После пивного удовольствия Андрей свернул в свой переулок и зашествовал еще медленней. Вот у одного соседа посреди двора за день выросла куча шлака. Андрей даже приостановился, раздумывая: с какой стати ему у понадобился шлак? Дом хороший, сарай хороший, колодец во дворе, с электрическим насосом. Вспомнил: погреб у него маленький… Значит, будет «лить» из шлака погреб.

Другой сосед, по мнению Андрея человек несерьезный, несамостоятельный, потому что часто выпивал и был рыбаком, возился мотороллером. Удочки уже привязаны… Конечно, несамостоятельный мужик — в такую пору, когда баба, не разгибая спины, собирала клубнику, ехать на рыбалку! Ватага пацанов толкала мотороллер, но мотор не заводился, лишь заднее колесо оставляло на песчаной дороге глубокую борозду. «Мотоцикл или мотороллер — неплохие вещи, — рассуждал Андрей. — Лучше мотоцикл с коляской, на нем можно на базар с бабой ездить. А лучше всего машина — красота! Не пыльно, мягко, крыша над головой и окна не выбиты, как у мотоцикла. Куплю машину, на следующий год – куплю…» И тут же вспомнилась прибаутка о трех радостях мотоциклиста. Первая радость — купил, вторая — остался жив, третья — продал… Усмехнулся-– ладно же кто-то придумал, дери его за ногу. Ну и народ…

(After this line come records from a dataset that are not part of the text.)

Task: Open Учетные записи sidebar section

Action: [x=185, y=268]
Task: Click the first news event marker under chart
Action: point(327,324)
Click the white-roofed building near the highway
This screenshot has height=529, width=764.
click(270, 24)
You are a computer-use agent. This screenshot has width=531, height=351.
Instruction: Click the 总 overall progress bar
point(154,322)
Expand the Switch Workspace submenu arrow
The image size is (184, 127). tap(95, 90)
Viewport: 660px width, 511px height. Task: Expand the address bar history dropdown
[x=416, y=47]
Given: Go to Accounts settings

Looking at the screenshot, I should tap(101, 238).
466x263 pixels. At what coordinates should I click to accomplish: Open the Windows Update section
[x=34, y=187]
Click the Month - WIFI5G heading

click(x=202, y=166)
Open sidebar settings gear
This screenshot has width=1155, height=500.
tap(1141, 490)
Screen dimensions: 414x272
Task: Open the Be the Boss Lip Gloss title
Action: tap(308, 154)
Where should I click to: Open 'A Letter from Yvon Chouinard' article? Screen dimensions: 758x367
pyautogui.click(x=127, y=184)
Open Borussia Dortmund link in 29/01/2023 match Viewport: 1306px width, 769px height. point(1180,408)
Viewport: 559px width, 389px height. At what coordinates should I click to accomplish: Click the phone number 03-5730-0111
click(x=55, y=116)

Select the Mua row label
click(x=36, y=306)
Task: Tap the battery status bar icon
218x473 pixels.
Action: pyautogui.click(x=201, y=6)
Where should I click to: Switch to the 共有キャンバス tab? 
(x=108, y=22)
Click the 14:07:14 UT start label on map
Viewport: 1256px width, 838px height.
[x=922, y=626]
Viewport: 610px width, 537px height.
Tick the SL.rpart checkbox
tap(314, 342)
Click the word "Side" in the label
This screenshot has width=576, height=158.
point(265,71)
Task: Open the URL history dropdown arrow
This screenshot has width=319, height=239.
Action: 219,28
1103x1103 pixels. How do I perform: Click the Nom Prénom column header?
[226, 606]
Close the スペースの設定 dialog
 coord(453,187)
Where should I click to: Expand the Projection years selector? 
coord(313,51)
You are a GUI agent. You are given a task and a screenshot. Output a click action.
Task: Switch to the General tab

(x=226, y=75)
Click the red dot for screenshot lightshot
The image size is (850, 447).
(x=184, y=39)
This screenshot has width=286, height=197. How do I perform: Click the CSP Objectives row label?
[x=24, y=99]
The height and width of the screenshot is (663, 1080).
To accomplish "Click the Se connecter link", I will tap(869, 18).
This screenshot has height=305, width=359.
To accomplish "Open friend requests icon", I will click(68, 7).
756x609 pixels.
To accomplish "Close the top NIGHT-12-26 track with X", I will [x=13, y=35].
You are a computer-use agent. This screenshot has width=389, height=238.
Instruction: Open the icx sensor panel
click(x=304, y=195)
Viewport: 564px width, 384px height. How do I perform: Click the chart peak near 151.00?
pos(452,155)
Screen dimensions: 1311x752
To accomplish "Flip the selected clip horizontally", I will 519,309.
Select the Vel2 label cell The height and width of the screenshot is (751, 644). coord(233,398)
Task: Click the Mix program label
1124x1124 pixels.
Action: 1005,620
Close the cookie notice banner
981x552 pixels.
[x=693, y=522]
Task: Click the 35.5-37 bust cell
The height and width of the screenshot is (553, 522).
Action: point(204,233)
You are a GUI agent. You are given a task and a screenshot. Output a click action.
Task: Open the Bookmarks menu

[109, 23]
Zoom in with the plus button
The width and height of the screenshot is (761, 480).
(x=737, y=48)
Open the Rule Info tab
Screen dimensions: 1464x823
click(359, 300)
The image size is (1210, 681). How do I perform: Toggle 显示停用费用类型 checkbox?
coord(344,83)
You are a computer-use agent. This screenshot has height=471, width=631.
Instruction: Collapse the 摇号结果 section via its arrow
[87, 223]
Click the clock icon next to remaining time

У калитки он приостановился, открыл почтовый ящик. Ефросинья пришла уже домой — ящик был пуст. Андрей выписывал две центральные, областную, районную газету, «Футбол-хоккей» и журнал «За рулем» — как будущий автомобилист. Он читал перед сном всё корки от корки, слыл «политиком» в малярном цехе, знатоком футбола и гордился тем, что мог иногда задавать районным лекторам-международникам вопросы с закавыками. Но не все закавыки пускал в ход. После техникума он полгода проработал в Львове, и оттуда ввернулся с твердым убеждением, что если бы Украина жила самостоятельно, то они бы купались в богатстве, как вареники в сметане. Из-за этого он однажды чуть не подрался с родным братом, который назвал его бандеровцем. Так что эти убеждения Андрей, во избежание неприятностей, держал строго при себе.

Перво-наперво зашел в сарай. Здесь всё — и кухня, и баня, и летняя спальня, и гараж, и, конечно, мастерская. Обстругал шабашку, включил циркулярную пилу, вырезал на одном конце ромб. Получилась штакетина. Бросил ее в кучу таких же, у стенки…

В мастерскую вошла мать, вела себя загадочно, набирала в передник стружек, усмехалась. Что-то скрывала, и он последовал за нею в летнюю кухню. Мать молчала. Тогда он направился в дом, увидел в прихожей фуражку с «капустой» и услышал знакомые Степановы рулады, доносившиеся из залы. «Пф», «пф», начинал он степенно, затем, отдохнув, набирал силу – «фр», «хр» и «хрр», «хррр», «рррр», «р-р-р!», «р!-р-!-р!», «ррр!!!-ррр!!!-ррр!!!» — в этом месте Шарик, наверное, вылезал из будки на всякий случай, но Степан уже возвращался к исходному «пф».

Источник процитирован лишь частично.